Begin with the first line of the entries below and reproduce each line exactly, ending with the line that holds "Expand hidden system".

╭──

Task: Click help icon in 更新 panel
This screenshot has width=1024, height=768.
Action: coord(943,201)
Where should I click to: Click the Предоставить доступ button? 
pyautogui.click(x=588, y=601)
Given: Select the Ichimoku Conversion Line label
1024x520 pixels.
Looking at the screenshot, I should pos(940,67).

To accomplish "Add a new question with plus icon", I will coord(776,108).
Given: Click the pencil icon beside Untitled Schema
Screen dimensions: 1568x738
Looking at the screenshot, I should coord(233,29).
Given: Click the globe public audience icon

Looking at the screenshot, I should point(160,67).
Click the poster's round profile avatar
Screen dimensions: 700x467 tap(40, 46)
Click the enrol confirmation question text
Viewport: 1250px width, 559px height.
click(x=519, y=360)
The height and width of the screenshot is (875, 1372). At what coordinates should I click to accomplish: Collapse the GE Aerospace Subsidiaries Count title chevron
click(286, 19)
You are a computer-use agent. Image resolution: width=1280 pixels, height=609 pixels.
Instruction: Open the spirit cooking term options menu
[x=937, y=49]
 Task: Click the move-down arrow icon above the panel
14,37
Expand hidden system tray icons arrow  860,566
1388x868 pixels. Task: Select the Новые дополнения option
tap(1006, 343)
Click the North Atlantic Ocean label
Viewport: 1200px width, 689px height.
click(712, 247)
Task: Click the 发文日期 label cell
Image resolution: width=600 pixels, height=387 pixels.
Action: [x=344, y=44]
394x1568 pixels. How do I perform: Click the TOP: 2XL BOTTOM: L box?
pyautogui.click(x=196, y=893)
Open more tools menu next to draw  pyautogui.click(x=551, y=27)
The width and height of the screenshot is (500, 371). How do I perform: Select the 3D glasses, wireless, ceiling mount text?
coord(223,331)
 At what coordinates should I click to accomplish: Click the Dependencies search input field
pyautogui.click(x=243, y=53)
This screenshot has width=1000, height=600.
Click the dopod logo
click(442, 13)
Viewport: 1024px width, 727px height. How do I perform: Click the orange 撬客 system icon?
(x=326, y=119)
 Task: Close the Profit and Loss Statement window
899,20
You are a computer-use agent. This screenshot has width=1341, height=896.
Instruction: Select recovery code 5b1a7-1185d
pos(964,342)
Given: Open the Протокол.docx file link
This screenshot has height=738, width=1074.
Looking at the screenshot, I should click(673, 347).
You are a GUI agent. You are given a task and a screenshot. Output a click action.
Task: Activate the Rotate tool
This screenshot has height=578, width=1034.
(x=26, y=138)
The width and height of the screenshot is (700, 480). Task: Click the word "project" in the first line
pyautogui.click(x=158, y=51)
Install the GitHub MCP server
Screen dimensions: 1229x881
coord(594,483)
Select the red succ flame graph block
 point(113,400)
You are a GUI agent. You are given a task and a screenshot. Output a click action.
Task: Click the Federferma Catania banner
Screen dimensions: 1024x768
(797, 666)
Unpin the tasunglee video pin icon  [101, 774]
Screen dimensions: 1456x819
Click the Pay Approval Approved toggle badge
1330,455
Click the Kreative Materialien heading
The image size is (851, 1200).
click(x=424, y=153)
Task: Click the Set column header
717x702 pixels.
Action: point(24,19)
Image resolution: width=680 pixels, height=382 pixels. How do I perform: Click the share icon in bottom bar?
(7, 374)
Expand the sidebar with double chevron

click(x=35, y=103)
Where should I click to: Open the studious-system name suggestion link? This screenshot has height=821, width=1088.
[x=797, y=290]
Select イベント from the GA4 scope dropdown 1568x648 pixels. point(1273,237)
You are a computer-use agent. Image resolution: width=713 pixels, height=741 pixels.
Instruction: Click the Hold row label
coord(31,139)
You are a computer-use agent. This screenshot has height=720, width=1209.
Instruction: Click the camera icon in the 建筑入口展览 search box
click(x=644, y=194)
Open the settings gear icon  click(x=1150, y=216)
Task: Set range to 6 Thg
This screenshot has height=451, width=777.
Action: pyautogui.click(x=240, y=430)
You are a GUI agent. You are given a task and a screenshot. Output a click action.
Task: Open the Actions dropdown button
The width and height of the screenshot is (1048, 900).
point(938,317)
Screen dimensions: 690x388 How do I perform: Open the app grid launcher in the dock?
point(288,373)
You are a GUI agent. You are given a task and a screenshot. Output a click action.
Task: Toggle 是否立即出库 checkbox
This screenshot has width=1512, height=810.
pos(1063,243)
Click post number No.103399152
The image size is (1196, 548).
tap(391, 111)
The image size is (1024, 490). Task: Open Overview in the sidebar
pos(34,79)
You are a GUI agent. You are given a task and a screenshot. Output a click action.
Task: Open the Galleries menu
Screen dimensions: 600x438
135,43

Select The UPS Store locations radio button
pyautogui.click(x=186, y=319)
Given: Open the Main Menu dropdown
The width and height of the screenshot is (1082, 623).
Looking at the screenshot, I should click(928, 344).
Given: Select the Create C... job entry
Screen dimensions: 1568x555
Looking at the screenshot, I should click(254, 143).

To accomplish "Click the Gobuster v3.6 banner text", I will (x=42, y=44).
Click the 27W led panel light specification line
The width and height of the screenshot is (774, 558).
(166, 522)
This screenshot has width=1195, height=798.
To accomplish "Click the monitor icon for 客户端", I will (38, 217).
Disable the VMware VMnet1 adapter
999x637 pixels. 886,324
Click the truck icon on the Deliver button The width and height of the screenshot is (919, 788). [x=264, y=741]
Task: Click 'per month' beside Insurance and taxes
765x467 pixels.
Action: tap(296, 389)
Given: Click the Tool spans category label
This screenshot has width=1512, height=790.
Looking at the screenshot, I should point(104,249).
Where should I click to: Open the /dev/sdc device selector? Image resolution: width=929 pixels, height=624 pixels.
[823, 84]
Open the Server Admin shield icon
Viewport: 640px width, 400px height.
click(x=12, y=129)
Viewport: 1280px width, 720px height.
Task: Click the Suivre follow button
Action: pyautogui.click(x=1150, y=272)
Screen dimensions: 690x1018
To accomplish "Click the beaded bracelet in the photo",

╰──

* RESULT
Task: Click help icon in 更新 panel
This screenshot has width=1024, height=768.
Action: coord(943,201)
Where should I click to: Click the Предоставить доступ button? 
pyautogui.click(x=588, y=601)
Given: Select the Ichimoku Conversion Line label
1024x520 pixels.
Looking at the screenshot, I should pos(940,67).

To accomplish "Add a new question with plus icon", I will coord(776,108).
Given: Click the pencil icon beside Untitled Schema
Screen dimensions: 1568x738
Looking at the screenshot, I should coord(233,29).
Given: Click the globe public audience icon

Looking at the screenshot, I should point(160,67).
Click the poster's round profile avatar
Screen dimensions: 700x467 tap(40, 46)
Click the enrol confirmation question text
Viewport: 1250px width, 559px height.
click(x=519, y=360)
The height and width of the screenshot is (875, 1372). At what coordinates should I click to accomplish: Collapse the GE Aerospace Subsidiaries Count title chevron
click(286, 19)
You are a computer-use agent. Image resolution: width=1280 pixels, height=609 pixels.
Instruction: Open the spirit cooking term options menu
[x=937, y=49]
 Task: Click the move-down arrow icon above the panel
14,37
Expand hidden system tray icons arrow  860,566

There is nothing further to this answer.